Written task: Copy out, character for character, the part of the items that opens with the line containing "Collapse the WpfApp1" and closes with the line containing "coord(819,594)", including both of those lines.

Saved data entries
__________________________________________________

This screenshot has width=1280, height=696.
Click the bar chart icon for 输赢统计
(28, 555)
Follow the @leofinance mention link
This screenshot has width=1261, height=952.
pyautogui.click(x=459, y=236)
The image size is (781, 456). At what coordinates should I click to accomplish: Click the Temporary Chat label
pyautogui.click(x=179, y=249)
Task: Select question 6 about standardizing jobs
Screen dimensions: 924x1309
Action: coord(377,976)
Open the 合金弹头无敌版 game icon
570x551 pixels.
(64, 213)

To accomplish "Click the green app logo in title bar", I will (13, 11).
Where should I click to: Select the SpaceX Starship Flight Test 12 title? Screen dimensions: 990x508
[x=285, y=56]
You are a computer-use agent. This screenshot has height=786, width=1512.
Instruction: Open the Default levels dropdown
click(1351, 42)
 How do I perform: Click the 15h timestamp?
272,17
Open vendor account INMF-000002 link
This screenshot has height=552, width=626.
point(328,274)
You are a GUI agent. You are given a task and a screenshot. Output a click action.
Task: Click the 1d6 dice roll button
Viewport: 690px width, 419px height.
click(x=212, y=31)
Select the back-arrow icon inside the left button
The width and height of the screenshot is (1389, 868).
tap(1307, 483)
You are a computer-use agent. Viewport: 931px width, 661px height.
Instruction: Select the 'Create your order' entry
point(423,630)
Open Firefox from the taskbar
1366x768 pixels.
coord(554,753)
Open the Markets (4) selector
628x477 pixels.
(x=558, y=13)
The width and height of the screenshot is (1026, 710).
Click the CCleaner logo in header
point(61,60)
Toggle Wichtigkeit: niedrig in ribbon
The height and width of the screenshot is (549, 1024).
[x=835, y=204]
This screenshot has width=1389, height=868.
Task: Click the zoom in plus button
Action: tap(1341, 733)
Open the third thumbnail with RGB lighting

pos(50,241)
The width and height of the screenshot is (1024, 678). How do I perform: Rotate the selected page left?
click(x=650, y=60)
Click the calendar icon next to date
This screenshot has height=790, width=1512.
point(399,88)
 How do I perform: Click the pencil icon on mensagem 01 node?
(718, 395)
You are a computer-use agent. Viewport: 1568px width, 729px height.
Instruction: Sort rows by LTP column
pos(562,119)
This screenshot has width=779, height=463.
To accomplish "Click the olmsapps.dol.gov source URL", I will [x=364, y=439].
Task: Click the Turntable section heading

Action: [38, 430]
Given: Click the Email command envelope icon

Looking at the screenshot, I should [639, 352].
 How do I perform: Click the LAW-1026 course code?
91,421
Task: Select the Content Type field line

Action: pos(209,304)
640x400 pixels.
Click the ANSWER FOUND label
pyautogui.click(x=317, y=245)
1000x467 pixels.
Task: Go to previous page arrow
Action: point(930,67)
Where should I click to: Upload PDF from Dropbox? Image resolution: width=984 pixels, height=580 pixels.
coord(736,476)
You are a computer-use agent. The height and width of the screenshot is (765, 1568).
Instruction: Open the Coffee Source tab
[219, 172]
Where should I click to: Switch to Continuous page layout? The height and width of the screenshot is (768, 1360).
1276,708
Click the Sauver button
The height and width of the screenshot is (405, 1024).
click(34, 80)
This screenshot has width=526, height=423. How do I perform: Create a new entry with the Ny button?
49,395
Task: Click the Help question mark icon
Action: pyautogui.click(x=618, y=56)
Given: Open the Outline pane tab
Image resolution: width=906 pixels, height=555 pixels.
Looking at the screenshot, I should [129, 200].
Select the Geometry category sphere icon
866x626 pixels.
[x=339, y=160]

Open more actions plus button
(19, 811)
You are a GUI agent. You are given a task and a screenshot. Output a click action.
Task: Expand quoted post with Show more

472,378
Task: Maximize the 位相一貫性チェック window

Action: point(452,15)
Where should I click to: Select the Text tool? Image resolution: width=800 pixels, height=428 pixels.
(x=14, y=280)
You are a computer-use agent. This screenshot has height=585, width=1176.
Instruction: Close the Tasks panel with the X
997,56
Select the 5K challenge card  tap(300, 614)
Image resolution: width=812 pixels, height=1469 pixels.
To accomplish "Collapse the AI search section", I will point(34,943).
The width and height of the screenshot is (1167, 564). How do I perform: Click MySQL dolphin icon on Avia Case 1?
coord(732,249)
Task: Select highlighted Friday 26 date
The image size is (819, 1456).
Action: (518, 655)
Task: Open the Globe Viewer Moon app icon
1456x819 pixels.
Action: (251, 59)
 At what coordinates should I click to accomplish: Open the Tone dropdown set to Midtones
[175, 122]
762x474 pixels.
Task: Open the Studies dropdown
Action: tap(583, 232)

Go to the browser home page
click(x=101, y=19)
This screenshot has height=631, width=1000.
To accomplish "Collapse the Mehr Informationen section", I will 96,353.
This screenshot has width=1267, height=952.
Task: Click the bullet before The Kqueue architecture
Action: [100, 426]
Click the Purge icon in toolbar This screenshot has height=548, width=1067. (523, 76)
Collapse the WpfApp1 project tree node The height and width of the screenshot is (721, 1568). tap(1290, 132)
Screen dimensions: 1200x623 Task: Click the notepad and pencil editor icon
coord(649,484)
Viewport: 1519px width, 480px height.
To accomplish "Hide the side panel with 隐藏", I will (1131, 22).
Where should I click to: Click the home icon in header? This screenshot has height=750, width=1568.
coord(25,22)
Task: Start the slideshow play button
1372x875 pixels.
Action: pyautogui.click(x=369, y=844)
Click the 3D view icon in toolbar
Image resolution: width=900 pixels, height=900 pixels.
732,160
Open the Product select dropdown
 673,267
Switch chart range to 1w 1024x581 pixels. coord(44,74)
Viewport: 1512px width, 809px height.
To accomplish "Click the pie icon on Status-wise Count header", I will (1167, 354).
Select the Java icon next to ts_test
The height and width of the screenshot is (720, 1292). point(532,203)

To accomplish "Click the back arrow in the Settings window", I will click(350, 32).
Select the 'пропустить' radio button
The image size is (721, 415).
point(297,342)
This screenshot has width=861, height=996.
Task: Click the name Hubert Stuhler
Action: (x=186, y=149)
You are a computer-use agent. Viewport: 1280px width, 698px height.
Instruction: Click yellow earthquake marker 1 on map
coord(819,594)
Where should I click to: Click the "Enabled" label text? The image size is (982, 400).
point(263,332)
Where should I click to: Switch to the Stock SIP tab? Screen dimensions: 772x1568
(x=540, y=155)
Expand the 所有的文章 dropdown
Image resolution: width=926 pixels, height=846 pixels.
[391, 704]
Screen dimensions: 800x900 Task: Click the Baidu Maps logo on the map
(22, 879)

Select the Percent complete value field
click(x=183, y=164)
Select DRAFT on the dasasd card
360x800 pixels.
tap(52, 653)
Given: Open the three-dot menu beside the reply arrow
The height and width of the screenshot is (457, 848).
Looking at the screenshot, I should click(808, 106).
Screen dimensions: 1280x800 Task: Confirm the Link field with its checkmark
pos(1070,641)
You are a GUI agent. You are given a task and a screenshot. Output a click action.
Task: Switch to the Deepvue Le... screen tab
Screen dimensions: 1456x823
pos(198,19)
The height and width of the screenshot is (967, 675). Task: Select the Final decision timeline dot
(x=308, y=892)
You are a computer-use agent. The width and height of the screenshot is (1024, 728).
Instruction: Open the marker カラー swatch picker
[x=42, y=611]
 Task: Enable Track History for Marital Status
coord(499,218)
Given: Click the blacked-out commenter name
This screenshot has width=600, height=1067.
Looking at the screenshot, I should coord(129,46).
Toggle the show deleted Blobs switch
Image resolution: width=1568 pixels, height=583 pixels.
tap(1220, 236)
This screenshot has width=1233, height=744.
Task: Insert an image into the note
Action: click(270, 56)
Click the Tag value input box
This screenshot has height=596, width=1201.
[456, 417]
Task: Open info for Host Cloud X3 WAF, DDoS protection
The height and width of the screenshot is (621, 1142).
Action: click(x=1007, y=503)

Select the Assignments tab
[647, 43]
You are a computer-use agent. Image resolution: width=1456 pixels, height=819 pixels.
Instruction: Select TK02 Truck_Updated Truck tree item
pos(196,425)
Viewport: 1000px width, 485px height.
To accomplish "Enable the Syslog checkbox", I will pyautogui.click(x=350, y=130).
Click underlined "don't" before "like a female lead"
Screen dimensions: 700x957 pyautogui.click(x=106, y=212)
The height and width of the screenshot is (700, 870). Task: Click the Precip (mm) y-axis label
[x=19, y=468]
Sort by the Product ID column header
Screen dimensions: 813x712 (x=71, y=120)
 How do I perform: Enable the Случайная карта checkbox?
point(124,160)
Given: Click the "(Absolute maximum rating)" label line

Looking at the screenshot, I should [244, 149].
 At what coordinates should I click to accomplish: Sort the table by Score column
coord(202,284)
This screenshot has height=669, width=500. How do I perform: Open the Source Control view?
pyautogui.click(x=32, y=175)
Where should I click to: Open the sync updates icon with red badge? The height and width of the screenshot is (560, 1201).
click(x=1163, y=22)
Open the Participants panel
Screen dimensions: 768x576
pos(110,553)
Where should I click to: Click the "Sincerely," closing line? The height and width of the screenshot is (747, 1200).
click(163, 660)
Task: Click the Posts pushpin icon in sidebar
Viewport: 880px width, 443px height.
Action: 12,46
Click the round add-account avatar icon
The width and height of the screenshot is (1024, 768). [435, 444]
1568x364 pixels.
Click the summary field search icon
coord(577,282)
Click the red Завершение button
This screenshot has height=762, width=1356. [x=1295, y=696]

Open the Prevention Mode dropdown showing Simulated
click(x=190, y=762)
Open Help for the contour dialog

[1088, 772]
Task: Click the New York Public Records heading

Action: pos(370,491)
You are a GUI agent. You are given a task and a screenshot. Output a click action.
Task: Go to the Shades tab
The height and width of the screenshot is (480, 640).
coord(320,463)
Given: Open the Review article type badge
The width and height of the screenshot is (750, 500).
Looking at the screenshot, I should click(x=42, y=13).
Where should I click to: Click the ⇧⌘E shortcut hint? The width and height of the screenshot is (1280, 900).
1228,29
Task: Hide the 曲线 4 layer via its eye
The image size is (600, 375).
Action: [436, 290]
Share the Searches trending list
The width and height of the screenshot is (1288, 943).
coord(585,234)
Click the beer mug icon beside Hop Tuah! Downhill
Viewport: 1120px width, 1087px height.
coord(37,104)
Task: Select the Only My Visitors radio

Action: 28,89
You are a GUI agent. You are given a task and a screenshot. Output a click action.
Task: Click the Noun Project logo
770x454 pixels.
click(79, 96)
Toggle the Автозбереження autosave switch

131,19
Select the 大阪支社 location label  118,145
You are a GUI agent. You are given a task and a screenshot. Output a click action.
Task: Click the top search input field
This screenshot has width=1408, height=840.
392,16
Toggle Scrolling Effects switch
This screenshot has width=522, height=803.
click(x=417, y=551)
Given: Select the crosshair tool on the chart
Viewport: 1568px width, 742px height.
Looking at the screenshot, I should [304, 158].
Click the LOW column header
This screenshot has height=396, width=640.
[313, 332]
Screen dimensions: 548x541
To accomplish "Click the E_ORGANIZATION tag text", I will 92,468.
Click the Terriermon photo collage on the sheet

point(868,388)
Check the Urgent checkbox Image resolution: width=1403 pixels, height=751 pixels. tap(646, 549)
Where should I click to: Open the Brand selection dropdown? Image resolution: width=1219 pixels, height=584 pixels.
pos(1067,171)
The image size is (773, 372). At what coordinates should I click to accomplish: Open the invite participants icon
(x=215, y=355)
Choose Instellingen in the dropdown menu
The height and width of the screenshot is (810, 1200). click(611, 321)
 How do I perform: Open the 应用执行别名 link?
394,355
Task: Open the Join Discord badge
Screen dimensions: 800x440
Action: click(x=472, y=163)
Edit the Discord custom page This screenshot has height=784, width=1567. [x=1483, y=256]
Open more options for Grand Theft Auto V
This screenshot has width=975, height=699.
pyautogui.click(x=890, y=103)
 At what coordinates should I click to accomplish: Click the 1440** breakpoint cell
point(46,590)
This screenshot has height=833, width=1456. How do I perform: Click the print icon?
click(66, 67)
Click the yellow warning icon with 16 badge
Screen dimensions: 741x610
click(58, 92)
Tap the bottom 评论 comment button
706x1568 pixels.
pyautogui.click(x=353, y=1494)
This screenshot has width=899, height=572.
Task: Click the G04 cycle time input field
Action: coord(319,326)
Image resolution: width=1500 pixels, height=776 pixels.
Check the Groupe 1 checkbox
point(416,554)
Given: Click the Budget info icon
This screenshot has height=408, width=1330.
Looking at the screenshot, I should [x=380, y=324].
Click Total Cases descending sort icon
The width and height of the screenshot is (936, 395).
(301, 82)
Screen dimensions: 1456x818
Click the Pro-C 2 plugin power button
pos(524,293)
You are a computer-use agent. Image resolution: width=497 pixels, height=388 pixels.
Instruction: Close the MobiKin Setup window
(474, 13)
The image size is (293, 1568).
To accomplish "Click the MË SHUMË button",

__________________________________________________

Final result:
Collapse the WpfApp1 project tree node The height and width of the screenshot is (721, 1568). tap(1290, 132)
Screen dimensions: 1200x623 Task: Click the notepad and pencil editor icon
coord(649,484)
Viewport: 1519px width, 480px height.
To accomplish "Hide the side panel with 隐藏", I will (1131, 22).
Where should I click to: Click the home icon in header? This screenshot has height=750, width=1568.
coord(25,22)
Task: Start the slideshow play button
1372x875 pixels.
Action: pyautogui.click(x=369, y=844)
Click the 3D view icon in toolbar
Image resolution: width=900 pixels, height=900 pixels.
732,160
Open the Product select dropdown
 673,267
Switch chart range to 1w 1024x581 pixels. coord(44,74)
Viewport: 1512px width, 809px height.
To accomplish "Click the pie icon on Status-wise Count header", I will (1167, 354).
Select the Java icon next to ts_test
The height and width of the screenshot is (720, 1292). point(532,203)

To accomplish "Click the back arrow in the Settings window", I will click(350, 32).
Select the 'пропустить' radio button
The image size is (721, 415).
point(297,342)
This screenshot has width=861, height=996.
Task: Click the name Hubert Stuhler
Action: (x=186, y=149)
You are a computer-use agent. Viewport: 1280px width, 698px height.
Instruction: Click yellow earthquake marker 1 on map
coord(819,594)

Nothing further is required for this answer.